→ **Direction**
In the series solution below, copy out the part that opens with the words containing "Show that the" and closes with "position in the series.", swapping in "rule" for every "pattern".

→ **Selection**
Question

Show that the following series is convergent: $$2+\frac{3}{2} \cdot \frac{1}{4}+\frac{4}{3} \cdot \frac{1}{4^{2}}+\frac{5}{4} \cdot \frac{1}{4^{3}}+\ldots$$

Answer

**step1 Identify the general term of the series**

First, we need to find a pattern to describe each term in the series. By observing the given terms, we can see how the numerator, denominator, and the power of 4 change with each position in the series.

$$ \text{Given series: } 2+\frac{3}{2} \cdot \frac{1}{4}+\frac{4}{3} \cdot \frac{1}{4^{2}}+\frac{5}{4} \cdot \frac{1}{4^{3}}+\ldots $$

Let's look at the terms individually and try to express them using their position, denoted by $$n$$:

For the 1st term ($$n=1$$): $$2 = \frac{1+1}{1} \cdot \frac{1}{4^{1-1}}$$

For the 2nd term ($$n=2$$): $$\frac{3}{2} \cdot \frac{1}{4} = \frac{2+1}{2} \cdot \frac{1}{4^{2-1}}$$

For the 3rd term ($$n=3$$): $$\frac{4}{3} \cdot \frac{1}{4^2} = \frac{3+1}{3} \cdot \frac{1}{4^{3-1}}$$

From this pattern, the general term $$a_n$$ for any position $$n$$ (starting from $$n=1$$) can be expressed as:

$$ a_n = \frac{n+1}{n} \cdot \frac{1}{4^{n-1}} $$

**step2 Determine the (n+1)-th term**

To use a common method for showing series convergence (the Ratio Test), we need to find the term that comes immediately after $$a_n$$, which is $$a_{n+1}$$. We obtain this by replacing every instance of $$n$$ with $$(n+1)$$ in the formula for $$a_n$$.

$$ a_{n+1} = \frac{(n+1)+1}{(n+1)} \cdot \frac{1}{4^{(n+1)-1}} $$

Simplifying the expression, we get:

$$ a_{n+1} = \frac{n+2}{n+1} \cdot \frac{1}{4^n} $$

**step3 Calculate the ratio of consecutive terms**

Now, we form the ratio of $$a_{n+1}$$ to $$a_n$$. This ratio helps us understand how each term relates to the previous one as we move further along the series.

→ **Data provided**
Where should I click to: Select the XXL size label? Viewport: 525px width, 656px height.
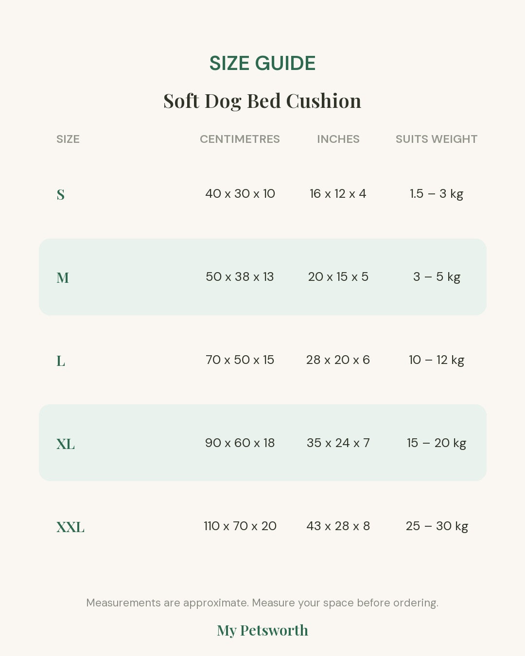point(70,527)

→ **Written solution**
Show that the following series is convergent: $$2+\frac{3}{2} \cdot \frac{1}{4}+\frac{4}{3} \cdot \frac{1}{4^{2}}+\frac{5}{4} \cdot \frac{1}{4^{3}}+\ldots$$

Answer

**step1 Identify the general term of the series**

First, we need to find a rule to describe each term in the series. By observing the given terms, we can see how the numerator, denominator, and the power of 4 change with each position in the series.